_PROBLEM_. Each entry below needs to be retyped exactly as given.

_AVAILABLE RECORDS_.
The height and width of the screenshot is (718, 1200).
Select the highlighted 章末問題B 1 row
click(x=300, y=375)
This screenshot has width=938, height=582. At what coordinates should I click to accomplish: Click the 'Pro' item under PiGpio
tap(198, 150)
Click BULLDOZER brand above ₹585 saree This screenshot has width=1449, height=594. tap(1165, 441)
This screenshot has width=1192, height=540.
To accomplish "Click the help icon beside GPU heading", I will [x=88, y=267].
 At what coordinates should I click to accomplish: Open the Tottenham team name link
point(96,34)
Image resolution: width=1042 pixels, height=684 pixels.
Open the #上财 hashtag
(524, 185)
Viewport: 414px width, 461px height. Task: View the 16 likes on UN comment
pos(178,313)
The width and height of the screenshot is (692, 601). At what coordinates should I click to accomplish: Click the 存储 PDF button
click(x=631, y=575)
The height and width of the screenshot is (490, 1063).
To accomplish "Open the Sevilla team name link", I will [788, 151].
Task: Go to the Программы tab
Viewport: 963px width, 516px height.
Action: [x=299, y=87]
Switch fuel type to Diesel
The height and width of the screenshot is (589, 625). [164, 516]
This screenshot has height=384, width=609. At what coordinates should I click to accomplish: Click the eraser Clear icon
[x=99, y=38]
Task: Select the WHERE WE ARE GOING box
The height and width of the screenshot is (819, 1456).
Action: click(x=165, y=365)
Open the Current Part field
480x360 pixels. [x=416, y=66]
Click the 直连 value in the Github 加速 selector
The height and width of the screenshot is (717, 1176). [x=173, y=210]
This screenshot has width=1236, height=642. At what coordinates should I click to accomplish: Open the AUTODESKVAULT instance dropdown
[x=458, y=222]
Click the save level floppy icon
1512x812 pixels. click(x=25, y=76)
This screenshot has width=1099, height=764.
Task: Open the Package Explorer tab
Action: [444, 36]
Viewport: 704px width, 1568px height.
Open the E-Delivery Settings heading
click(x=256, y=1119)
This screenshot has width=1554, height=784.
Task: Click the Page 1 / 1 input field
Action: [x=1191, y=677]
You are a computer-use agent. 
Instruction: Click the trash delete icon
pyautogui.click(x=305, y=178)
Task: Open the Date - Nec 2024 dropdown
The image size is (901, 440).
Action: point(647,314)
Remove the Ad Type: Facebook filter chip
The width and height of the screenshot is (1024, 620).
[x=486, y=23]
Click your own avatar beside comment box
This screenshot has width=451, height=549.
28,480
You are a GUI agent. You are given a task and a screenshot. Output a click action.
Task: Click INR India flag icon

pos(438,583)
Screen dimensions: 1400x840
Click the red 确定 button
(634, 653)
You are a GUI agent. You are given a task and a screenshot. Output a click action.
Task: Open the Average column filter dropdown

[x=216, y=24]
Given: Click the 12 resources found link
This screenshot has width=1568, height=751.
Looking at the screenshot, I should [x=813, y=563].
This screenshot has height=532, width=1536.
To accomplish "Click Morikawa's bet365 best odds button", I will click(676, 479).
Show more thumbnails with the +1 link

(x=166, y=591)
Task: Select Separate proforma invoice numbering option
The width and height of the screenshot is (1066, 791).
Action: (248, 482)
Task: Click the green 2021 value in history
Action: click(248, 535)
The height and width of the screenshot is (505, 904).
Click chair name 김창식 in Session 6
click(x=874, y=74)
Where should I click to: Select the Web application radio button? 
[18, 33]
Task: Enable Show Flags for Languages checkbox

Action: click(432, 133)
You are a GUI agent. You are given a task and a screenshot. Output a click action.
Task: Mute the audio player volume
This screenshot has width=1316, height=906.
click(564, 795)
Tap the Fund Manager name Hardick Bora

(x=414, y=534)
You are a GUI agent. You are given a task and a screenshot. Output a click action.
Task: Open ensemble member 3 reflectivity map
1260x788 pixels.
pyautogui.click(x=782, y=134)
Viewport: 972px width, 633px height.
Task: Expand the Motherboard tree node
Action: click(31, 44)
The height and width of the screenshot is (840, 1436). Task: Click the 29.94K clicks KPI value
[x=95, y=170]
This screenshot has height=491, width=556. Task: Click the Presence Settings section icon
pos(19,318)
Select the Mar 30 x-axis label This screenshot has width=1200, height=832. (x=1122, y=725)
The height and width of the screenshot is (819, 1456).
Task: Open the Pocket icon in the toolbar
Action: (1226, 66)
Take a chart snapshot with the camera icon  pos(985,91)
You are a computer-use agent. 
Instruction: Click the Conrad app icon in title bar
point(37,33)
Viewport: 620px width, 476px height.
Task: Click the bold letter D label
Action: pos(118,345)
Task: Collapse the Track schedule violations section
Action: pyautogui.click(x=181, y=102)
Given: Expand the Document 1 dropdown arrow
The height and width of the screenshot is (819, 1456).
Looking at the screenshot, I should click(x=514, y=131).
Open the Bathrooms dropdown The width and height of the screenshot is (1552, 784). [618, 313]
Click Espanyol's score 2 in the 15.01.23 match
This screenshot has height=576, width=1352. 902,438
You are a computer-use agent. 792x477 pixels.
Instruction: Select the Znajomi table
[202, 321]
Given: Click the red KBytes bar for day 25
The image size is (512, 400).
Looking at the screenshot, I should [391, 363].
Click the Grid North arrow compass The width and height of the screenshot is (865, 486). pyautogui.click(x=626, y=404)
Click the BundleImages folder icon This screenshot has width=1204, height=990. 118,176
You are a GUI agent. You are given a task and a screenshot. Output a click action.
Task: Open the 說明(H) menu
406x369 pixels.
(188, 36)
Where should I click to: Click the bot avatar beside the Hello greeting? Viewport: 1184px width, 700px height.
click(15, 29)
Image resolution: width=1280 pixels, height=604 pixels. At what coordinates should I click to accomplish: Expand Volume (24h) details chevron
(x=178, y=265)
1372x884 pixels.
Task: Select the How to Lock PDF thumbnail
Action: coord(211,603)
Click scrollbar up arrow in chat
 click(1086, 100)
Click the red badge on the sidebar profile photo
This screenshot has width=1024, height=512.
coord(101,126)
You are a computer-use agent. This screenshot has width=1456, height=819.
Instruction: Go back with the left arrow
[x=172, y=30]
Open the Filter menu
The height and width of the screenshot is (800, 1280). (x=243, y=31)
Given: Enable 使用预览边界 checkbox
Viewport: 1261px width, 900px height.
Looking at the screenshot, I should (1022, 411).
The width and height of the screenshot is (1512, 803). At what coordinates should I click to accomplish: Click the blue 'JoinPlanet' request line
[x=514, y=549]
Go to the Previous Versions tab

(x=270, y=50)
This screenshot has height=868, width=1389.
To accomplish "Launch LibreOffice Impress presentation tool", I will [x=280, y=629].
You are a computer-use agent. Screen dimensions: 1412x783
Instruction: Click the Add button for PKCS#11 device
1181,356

_RESULT FOR THIS EXERCISE_.
The height and width of the screenshot is (718, 1200).
Select the highlighted 章末問題B 1 row
click(x=300, y=375)
This screenshot has width=938, height=582. At what coordinates should I click to accomplish: Click the 'Pro' item under PiGpio
tap(198, 150)
Click BULLDOZER brand above ₹585 saree This screenshot has width=1449, height=594. tap(1165, 441)
This screenshot has width=1192, height=540.
To accomplish "Click the help icon beside GPU heading", I will [x=88, y=267].
 At what coordinates should I click to accomplish: Open the Tottenham team name link
point(96,34)
Image resolution: width=1042 pixels, height=684 pixels.
Open the #上财 hashtag
(524, 185)
Viewport: 414px width, 461px height. Task: View the 16 likes on UN comment
pos(178,313)
The width and height of the screenshot is (692, 601). At what coordinates should I click to accomplish: Click the 存储 PDF button
click(x=631, y=575)
The height and width of the screenshot is (490, 1063).
To accomplish "Open the Sevilla team name link", I will [788, 151].
Task: Go to the Программы tab
Viewport: 963px width, 516px height.
Action: [x=299, y=87]
Switch fuel type to Diesel
The height and width of the screenshot is (589, 625). [164, 516]
This screenshot has height=384, width=609. At what coordinates should I click to accomplish: Click the eraser Clear icon
[x=99, y=38]
Task: Select the WHERE WE ARE GOING box
The height and width of the screenshot is (819, 1456).
Action: click(x=165, y=365)
Open the Current Part field
480x360 pixels. [x=416, y=66]
Click the 直连 value in the Github 加速 selector
The height and width of the screenshot is (717, 1176). [x=173, y=210]
This screenshot has width=1236, height=642. At what coordinates should I click to accomplish: Open the AUTODESKVAULT instance dropdown
[x=458, y=222]
Click the save level floppy icon
1512x812 pixels. click(x=25, y=76)
This screenshot has width=1099, height=764.
Task: Open the Package Explorer tab
Action: [444, 36]
Viewport: 704px width, 1568px height.
Open the E-Delivery Settings heading
click(x=256, y=1119)
This screenshot has width=1554, height=784.
Task: Click the Page 1 / 1 input field
Action: [x=1191, y=677]
You are a computer-use agent. 
Instruction: Click the trash delete icon
pyautogui.click(x=305, y=178)
Task: Open the Date - Nec 2024 dropdown
The image size is (901, 440).
Action: point(647,314)
Remove the Ad Type: Facebook filter chip
The width and height of the screenshot is (1024, 620).
[x=486, y=23]
Click your own avatar beside comment box
This screenshot has width=451, height=549.
28,480
You are a GUI agent. You are given a task and a screenshot. Output a click action.
Task: Click INR India flag icon

pos(438,583)
Screen dimensions: 1400x840
Click the red 确定 button
(634, 653)
You are a GUI agent. You are given a task and a screenshot. Output a click action.
Task: Open the Average column filter dropdown

[x=216, y=24]
Given: Click the 12 resources found link
This screenshot has width=1568, height=751.
Looking at the screenshot, I should [x=813, y=563].
This screenshot has height=532, width=1536.
To accomplish "Click Morikawa's bet365 best odds button", I will click(676, 479).
Show more thumbnails with the +1 link

(x=166, y=591)
Task: Select Separate proforma invoice numbering option
The width and height of the screenshot is (1066, 791).
Action: (248, 482)
Task: Click the green 2021 value in history
Action: click(248, 535)
The height and width of the screenshot is (505, 904).
Click chair name 김창식 in Session 6
click(x=874, y=74)
Where should I click to: Select the Web application radio button? 
[18, 33]
Task: Enable Show Flags for Languages checkbox

Action: click(432, 133)
You are a GUI agent. You are given a task and a screenshot. Output a click action.
Task: Mute the audio player volume
This screenshot has width=1316, height=906.
click(564, 795)
Tap the Fund Manager name Hardick Bora

(x=414, y=534)
You are a GUI agent. You are given a task and a screenshot. Output a click action.
Task: Open ensemble member 3 reflectivity map
1260x788 pixels.
pyautogui.click(x=782, y=134)
Viewport: 972px width, 633px height.
Task: Expand the Motherboard tree node
Action: click(31, 44)
The height and width of the screenshot is (840, 1436). Task: Click the 29.94K clicks KPI value
[x=95, y=170]
This screenshot has height=491, width=556. Task: Click the Presence Settings section icon
pos(19,318)
Select the Mar 30 x-axis label This screenshot has width=1200, height=832. (x=1122, y=725)
The height and width of the screenshot is (819, 1456).
Task: Open the Pocket icon in the toolbar
Action: (1226, 66)
Take a chart snapshot with the camera icon  pos(985,91)
You are a computer-use agent. 
Instruction: Click the Conrad app icon in title bar
point(37,33)
Viewport: 620px width, 476px height.
Task: Click the bold letter D label
Action: pos(118,345)
Task: Collapse the Track schedule violations section
Action: pyautogui.click(x=181, y=102)
Given: Expand the Document 1 dropdown arrow
The height and width of the screenshot is (819, 1456).
Looking at the screenshot, I should click(x=514, y=131).
Open the Bathrooms dropdown The width and height of the screenshot is (1552, 784). [618, 313]
Click Espanyol's score 2 in the 15.01.23 match
This screenshot has height=576, width=1352. 902,438
You are a computer-use agent. 792x477 pixels.
Instruction: Select the Znajomi table
[202, 321]
Given: Click the red KBytes bar for day 25
The image size is (512, 400).
Looking at the screenshot, I should [391, 363].
Click the Grid North arrow compass The width and height of the screenshot is (865, 486). pyautogui.click(x=626, y=404)
Click the BundleImages folder icon This screenshot has width=1204, height=990. 118,176
You are a GUI agent. You are given a task and a screenshot. Output a click action.
Task: Open the 說明(H) menu
406x369 pixels.
(188, 36)
Where should I click to: Click the bot avatar beside the Hello greeting? Viewport: 1184px width, 700px height.
click(15, 29)
Image resolution: width=1280 pixels, height=604 pixels. At what coordinates should I click to accomplish: Expand Volume (24h) details chevron
(x=178, y=265)
1372x884 pixels.
Task: Select the How to Lock PDF thumbnail
Action: coord(211,603)
Click scrollbar up arrow in chat
 click(1086, 100)
Click the red badge on the sidebar profile photo
This screenshot has width=1024, height=512.
coord(101,126)
You are a computer-use agent. This screenshot has width=1456, height=819.
Instruction: Go back with the left arrow
[x=172, y=30]
Open the Filter menu
The height and width of the screenshot is (800, 1280). (x=243, y=31)
Given: Enable 使用预览边界 checkbox
Viewport: 1261px width, 900px height.
Looking at the screenshot, I should (1022, 411).
The width and height of the screenshot is (1512, 803). At what coordinates should I click to accomplish: Click the blue 'JoinPlanet' request line
[x=514, y=549]
Go to the Previous Versions tab

(x=270, y=50)
This screenshot has height=868, width=1389.
To accomplish "Launch LibreOffice Impress presentation tool", I will [x=280, y=629].
You are a computer-use agent. Screen dimensions: 1412x783
Instruction: Click the Add button for PKCS#11 device
1181,356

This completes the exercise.